I am very thankful my mom shared that story with me because it has been a great help to me after I became a mother. Especially in the beginning, when we first brought the boys home from their long stay in the hospital’s NICU, there were many times I was overwhelmed with anxiety and fear. They seemed so fragile and helpless. I did not have the nurses and monitors to alert me if something was wrong. The only choice I had was to trust God with it all.
I began to meditate on what my mom had shared with me. I thought to myself, if I love them anymore, my heart will burst! And, God loves them more than that. I could not even fathom how great His love for them must be.
When we are filled with fear or anxiety about our children, we must stop and remember the limitless love our Heavenly Father has for them. As much as we want to protect them and care for them, how much more does He? I know it is almost impossible to never worry or have concern when our babies are involved – no matter how old they are, but let this knowledge bring you peace. He has His arms around our children, just like He has his arms around us. As much as we love them, He loves them an unfathomable amount more.

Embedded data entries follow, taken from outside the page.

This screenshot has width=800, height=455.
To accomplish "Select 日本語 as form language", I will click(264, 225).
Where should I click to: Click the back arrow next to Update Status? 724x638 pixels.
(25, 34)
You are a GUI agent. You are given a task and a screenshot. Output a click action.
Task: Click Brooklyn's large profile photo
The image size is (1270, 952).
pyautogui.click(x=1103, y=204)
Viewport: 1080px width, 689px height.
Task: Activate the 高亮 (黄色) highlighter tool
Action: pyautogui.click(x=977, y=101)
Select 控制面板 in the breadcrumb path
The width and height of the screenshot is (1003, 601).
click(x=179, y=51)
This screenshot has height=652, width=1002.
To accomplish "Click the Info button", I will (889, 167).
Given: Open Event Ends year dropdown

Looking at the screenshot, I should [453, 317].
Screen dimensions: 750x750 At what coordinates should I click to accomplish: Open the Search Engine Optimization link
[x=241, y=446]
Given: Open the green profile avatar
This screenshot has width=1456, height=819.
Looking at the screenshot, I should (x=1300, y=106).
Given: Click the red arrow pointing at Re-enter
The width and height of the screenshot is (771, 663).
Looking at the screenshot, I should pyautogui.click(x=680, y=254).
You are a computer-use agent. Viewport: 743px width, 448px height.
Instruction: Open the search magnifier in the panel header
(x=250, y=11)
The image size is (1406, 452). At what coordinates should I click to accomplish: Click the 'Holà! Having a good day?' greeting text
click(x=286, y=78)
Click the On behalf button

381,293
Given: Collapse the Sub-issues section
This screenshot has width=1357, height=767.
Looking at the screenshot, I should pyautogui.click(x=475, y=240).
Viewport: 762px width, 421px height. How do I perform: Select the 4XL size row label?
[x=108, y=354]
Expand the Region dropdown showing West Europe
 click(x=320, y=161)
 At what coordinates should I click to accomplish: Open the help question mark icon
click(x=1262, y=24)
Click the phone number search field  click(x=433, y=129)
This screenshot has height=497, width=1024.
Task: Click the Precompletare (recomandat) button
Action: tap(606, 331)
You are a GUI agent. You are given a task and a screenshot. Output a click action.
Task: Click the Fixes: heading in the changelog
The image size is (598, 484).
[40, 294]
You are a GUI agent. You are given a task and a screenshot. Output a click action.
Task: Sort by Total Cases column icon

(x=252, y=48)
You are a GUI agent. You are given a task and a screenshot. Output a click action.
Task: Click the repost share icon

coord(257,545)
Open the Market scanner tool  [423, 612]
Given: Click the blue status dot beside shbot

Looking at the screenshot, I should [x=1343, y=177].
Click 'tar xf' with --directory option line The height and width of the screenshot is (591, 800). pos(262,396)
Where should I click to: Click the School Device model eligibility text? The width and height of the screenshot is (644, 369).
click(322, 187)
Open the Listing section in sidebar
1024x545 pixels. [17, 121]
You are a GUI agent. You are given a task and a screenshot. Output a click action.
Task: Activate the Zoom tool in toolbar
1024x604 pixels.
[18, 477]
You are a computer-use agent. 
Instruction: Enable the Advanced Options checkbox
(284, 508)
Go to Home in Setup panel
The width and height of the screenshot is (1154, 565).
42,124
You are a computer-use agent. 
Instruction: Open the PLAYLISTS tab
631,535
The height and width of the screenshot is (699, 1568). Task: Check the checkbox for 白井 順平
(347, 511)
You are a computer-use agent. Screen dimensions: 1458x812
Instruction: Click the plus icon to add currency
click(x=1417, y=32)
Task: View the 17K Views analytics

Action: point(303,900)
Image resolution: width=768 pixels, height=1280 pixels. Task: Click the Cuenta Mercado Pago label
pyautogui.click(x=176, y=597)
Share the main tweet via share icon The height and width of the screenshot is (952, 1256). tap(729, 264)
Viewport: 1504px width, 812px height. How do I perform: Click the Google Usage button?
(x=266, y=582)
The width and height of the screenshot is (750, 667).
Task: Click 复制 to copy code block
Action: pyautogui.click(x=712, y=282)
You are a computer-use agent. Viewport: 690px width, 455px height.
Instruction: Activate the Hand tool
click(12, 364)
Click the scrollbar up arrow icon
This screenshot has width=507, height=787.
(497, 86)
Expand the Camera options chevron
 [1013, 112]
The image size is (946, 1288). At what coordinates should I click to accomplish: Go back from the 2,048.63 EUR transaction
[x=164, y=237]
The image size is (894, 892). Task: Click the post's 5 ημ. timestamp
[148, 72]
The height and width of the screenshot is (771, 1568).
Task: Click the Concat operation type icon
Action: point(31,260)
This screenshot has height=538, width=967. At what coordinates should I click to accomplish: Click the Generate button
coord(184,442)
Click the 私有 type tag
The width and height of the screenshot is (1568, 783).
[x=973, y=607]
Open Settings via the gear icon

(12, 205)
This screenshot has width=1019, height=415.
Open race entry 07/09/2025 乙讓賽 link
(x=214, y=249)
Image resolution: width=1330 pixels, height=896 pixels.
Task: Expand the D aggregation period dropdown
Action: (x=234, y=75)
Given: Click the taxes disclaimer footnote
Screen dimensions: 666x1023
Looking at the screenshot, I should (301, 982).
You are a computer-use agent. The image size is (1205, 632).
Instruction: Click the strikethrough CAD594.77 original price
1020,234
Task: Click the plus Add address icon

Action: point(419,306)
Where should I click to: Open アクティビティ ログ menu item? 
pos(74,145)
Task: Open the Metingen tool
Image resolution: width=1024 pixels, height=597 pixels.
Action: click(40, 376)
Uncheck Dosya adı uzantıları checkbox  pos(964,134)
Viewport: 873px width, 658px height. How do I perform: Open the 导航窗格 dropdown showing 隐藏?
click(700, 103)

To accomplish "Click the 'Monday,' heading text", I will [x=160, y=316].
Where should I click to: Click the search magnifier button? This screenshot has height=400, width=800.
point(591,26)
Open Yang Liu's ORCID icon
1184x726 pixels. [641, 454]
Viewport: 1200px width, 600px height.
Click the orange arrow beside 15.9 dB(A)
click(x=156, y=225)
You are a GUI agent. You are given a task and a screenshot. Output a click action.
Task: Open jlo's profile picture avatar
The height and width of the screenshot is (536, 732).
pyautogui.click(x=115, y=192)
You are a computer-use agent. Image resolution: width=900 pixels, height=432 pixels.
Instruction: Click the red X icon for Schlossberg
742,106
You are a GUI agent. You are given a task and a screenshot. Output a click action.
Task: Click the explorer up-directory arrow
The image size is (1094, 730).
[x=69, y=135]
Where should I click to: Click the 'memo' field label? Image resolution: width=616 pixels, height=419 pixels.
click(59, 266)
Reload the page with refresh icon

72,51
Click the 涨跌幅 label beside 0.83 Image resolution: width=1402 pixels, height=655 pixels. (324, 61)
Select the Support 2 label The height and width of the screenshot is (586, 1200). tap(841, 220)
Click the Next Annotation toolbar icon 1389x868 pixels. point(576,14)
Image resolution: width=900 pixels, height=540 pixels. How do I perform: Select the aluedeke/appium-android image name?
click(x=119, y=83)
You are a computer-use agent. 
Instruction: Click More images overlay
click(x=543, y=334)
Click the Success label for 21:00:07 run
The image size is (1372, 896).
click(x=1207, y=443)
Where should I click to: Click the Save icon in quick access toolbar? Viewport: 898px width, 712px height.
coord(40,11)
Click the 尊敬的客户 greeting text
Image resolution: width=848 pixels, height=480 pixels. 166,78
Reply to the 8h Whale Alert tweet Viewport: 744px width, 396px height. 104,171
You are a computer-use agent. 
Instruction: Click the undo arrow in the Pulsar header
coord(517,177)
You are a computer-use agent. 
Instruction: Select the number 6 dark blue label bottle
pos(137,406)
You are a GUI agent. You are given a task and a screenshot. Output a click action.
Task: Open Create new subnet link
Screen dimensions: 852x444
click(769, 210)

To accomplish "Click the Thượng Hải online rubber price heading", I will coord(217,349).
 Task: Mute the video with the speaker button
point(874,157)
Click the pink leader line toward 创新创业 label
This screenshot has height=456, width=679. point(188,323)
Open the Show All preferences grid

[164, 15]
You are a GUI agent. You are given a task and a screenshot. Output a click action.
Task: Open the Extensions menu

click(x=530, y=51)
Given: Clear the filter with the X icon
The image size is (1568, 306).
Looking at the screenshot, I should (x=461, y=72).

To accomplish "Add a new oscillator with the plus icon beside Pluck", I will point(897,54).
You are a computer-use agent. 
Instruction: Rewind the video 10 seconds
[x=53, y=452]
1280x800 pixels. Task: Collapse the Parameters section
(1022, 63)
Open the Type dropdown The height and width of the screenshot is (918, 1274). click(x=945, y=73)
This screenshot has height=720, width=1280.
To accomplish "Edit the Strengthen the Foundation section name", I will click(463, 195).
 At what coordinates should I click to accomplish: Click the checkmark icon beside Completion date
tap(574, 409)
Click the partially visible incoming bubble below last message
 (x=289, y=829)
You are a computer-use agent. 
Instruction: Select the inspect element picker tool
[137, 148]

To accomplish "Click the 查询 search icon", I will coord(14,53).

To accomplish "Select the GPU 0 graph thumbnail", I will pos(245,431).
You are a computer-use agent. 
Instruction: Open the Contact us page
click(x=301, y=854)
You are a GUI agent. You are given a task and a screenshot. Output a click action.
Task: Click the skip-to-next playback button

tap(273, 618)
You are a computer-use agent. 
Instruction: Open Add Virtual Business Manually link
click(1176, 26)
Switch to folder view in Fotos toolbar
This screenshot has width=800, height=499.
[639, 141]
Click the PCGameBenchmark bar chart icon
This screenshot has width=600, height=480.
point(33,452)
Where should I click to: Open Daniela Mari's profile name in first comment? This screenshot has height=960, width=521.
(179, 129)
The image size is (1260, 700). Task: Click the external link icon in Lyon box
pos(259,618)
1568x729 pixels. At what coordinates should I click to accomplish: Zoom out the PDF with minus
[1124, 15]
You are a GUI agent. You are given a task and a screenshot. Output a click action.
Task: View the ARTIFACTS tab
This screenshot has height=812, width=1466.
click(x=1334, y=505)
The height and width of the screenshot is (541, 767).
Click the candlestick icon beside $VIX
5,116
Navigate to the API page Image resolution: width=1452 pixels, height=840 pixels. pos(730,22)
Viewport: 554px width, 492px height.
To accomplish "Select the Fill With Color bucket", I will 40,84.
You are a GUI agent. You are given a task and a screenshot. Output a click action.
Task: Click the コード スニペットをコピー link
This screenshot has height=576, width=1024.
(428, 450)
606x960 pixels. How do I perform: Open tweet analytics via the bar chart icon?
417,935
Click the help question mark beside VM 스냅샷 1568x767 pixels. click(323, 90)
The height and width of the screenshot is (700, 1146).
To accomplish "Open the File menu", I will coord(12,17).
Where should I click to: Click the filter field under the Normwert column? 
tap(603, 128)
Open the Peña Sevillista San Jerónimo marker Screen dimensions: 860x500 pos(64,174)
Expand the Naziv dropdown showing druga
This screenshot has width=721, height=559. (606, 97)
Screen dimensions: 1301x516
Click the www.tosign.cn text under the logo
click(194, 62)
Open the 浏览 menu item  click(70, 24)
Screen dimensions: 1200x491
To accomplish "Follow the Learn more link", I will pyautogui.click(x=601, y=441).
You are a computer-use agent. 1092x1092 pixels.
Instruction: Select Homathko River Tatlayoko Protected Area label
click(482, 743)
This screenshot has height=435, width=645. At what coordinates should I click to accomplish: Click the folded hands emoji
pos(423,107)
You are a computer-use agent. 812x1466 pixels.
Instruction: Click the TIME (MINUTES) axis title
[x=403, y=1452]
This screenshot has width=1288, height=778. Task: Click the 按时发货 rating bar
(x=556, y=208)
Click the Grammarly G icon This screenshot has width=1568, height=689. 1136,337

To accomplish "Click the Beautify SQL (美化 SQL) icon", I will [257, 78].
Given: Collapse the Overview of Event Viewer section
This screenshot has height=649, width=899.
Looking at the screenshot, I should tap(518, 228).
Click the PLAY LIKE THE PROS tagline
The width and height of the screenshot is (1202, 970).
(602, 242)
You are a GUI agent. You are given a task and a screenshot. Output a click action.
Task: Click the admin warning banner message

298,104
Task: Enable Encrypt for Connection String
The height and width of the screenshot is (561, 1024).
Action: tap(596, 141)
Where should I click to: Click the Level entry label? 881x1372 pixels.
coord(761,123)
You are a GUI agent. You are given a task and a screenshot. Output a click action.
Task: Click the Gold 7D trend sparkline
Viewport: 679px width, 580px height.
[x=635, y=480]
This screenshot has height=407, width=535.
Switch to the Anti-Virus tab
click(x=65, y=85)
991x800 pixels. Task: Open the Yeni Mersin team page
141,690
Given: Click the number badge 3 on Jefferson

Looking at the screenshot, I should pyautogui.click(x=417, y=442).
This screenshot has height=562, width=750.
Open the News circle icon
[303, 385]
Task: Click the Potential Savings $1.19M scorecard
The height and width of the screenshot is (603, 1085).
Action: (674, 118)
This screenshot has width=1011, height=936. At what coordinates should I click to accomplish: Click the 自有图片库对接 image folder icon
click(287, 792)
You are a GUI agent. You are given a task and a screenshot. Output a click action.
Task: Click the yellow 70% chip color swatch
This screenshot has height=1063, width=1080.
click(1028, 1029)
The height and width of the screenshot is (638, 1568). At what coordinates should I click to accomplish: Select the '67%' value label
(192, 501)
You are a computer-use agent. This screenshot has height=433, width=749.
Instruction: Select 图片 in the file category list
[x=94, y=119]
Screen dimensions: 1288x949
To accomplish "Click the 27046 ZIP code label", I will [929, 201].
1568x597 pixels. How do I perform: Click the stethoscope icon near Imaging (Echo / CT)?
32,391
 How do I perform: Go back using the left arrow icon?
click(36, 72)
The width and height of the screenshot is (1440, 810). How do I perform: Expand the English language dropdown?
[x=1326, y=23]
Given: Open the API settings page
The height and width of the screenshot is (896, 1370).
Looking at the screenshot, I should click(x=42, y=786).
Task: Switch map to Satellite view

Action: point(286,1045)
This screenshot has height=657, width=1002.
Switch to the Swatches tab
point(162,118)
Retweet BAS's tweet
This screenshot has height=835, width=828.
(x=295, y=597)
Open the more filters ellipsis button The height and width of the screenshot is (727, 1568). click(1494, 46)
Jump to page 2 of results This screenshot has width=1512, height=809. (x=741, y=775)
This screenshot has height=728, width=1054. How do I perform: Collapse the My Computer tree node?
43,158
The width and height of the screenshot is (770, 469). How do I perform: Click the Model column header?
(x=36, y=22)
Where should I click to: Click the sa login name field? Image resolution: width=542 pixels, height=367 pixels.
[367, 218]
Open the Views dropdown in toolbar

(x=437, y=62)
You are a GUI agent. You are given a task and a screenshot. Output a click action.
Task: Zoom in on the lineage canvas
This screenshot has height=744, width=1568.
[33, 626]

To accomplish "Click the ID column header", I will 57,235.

Thank You for loving us so much that You gave Your only Son to die on the cross. It is amazing how great Your love for us is!
Help us to realize the depth of Your love, not only for us but for our precious children. Remind us of this when we experience fear or anxiety over those we care for. Give us the wisdom to leave our uncertainties and concerns in Your hands and not be overtaken by fear of the unknown.
Thank you, Lord, for Your never-ending, unfailing, unmatchable love!